César das Neves não se mostra surpreendido. «É prudente», considera. E entende «que essa manutenção se deve à referida situação nebulosa». E acrescenta: «Não é fácil cumprir a finalidade de ter excedente orçamental, ainda para mais com minoria parlamentar e a necessidade de fazer campanha eleitoral permanente». Como tal, defende que «não se pode nem cortar despesas nem subir impostos e nesta situação dificilmente o interesse nacional sobrevive perante a demagogia de todas as partes».
Também Luís Aguiar-Conraria entende que o ritmo da descida da dívida pública tem estado a diminuir e, por isso, considera que é normal que haja alguma estabilidade. «Continuando a baixar daqui a um ano ou dois poderá voltar a subir o rating. Parece-me uma decisão normal», diz.
Impacto do PRR
Bruxelas defendeu ainda que Portugal está entre os países onde o impacto dos fundos da União Europeia será maior, sendo que o Plano de Recuperação e Resiliência (PRR) irá contribuir para a política orçamental. De acordo com as contas da Comissão Europeia, a bazuca irá pesar 3% do PIB nacional no próximo ano, daí pedir o uso total dessa verba, referindo que se trata de um «importante motor de investimento público».
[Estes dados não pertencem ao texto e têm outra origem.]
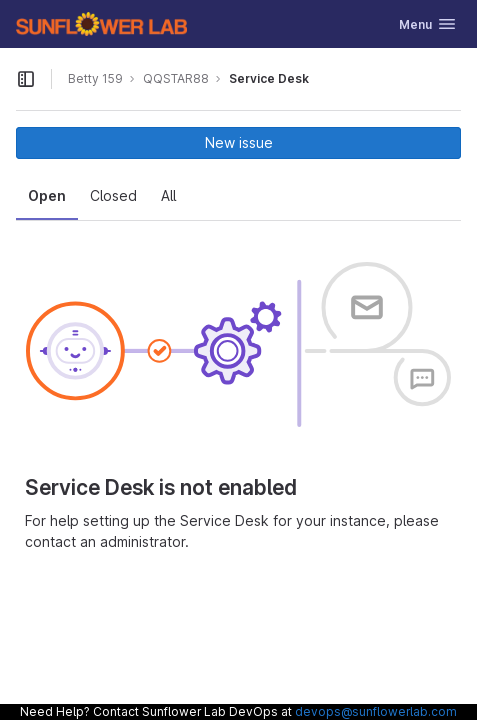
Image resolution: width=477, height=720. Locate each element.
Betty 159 (95, 78)
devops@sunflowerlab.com (376, 711)
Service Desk (269, 78)
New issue (239, 142)
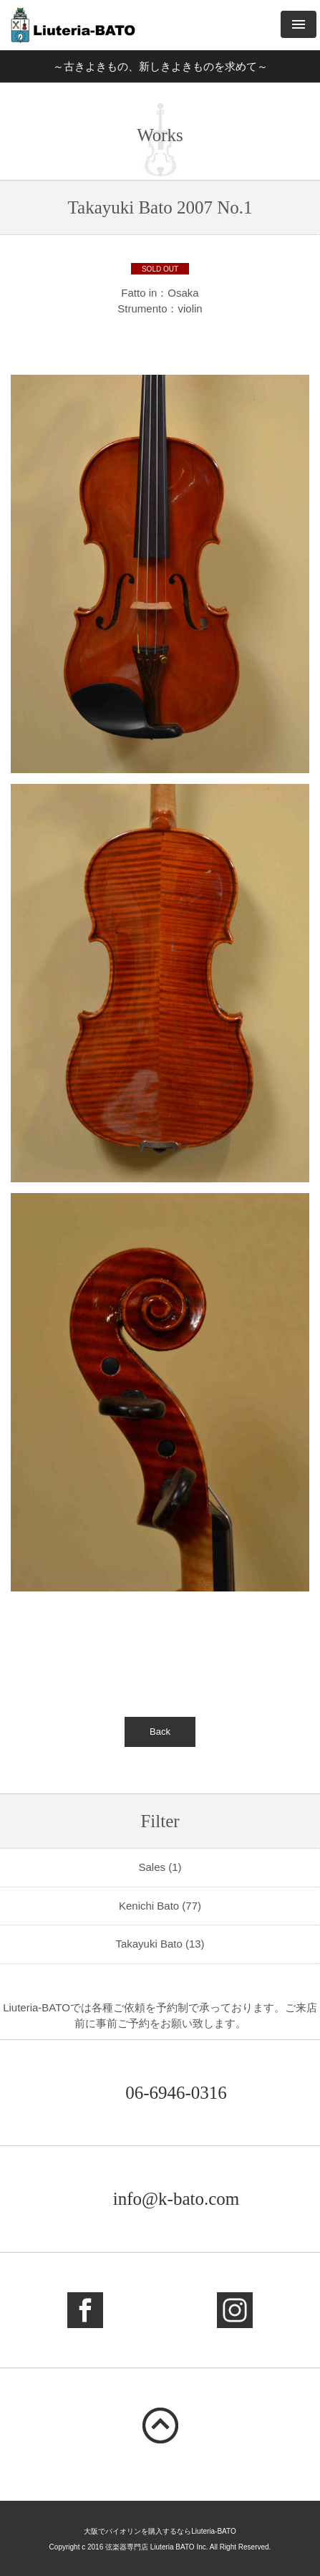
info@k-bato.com (176, 2198)
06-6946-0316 (176, 2092)
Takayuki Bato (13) (159, 1944)
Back (160, 1731)
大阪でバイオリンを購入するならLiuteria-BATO (160, 2531)
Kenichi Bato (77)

E acrescenta: «Vale a pena notar que o PRR expira no próximo ano [e aí] os fundos estruturais e o fundo de coesão da UE vão voltar a desempenhar um papel mais importante no apoio ao investimento público nos Estados-membros, incluindo Portugal, pelo que esperamos que este financiamento acelere também em Portugal».
Ao Nascer do SOL, o presidente da AEP admite que os atrasos na execução do programa «têm sido um motivo de preocupação, não só pela complexidade de execução, mas, como referido, pelo impacto e importância da sua concretização no desenvolvimento da economia portuguesa», apelando a que nada fique por executar. «Cada atraso tem custos económicos e sociais, e coloca pressão adicional sobre a capacidade administrativa do Estado e dos beneficiários. Por isso, o foco deve estar agora em garantir que nenhuma parcela do financiamento fique por utilizar» diz Luís Miguel Ribeiro.
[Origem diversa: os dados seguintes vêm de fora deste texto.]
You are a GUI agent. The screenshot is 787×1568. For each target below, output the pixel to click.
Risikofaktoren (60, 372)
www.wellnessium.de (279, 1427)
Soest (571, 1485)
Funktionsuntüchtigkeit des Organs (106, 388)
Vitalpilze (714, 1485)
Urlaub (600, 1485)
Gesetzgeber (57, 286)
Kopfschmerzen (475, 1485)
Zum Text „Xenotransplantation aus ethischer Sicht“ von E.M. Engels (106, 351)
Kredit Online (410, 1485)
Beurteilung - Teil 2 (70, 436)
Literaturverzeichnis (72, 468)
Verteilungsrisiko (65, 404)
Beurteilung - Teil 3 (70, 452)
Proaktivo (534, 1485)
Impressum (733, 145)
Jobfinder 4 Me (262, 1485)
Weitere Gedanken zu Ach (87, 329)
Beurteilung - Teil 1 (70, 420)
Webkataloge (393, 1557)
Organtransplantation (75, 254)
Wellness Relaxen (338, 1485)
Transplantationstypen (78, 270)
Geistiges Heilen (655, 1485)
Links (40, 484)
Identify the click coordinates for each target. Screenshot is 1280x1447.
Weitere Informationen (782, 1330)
Menos pessimista está João César das Neves, que considera os atrasos na execução normais em programas desta dimensão. «A tolice está em fazer programas gigantescos, que agradam mediaticamente, mas são irrealistas. Quem critica deve pensar como faria melhor», aponta.
Luís Miguel Ribeiro reconhece, no entanto, que com esta última proposta de reprogramação, em que foi libertado o montante de cerca de 311 milhões da componente de empréstimos respeitante aos projetos da linha de metro de Lisboa (linha vermelha até Alcântara) e Hospital de Lisboa Oriental, estarão reunidas as condições necessárias para que o país possa executar todo o programa. «Face às necessidades de investimento que o país tem não seria razoável pensar de outra forma», defende, referindo ainda que o grande problema do PRR esteve no seu desenho inicial e não nesta última reprogramação.
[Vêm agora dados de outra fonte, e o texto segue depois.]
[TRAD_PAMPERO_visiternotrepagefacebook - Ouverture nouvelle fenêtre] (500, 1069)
«Desde o primeiro momento, a AEP alertou que o PRR deveria ter tido uma maior alocação para o setor empresarial privado, em detrimento do setor público. Este foi o grande ‘pecado original’ do PRR. É, sobretudo, nas empresas privadas que se cria riqueza, se gera a inovação e onde, em termos de impacto, o efeito multiplicador é maior». Chama ainda a atenção para o facto de as empresas privadas tenderem a executar de forma mais célere os fundos comunitários.
Já face à decisão de Portugal abdicar de 311 milhões de euros em empréstimos a taxas de juro bastante acessíveis, o presidente da AEP diz que «refletirá, porventura, um planeamento inicial ineficiente e poderá ter um custo para a economia portuguesa».
No entanto, ao nosso jornal, Luís Miguel Ribeiro refere que «perante o contexto atual, o que se exige é a execução integral e para isso é preciso confiar mais nos agentes económicos, ou seja, diminuir o peso da burocracia».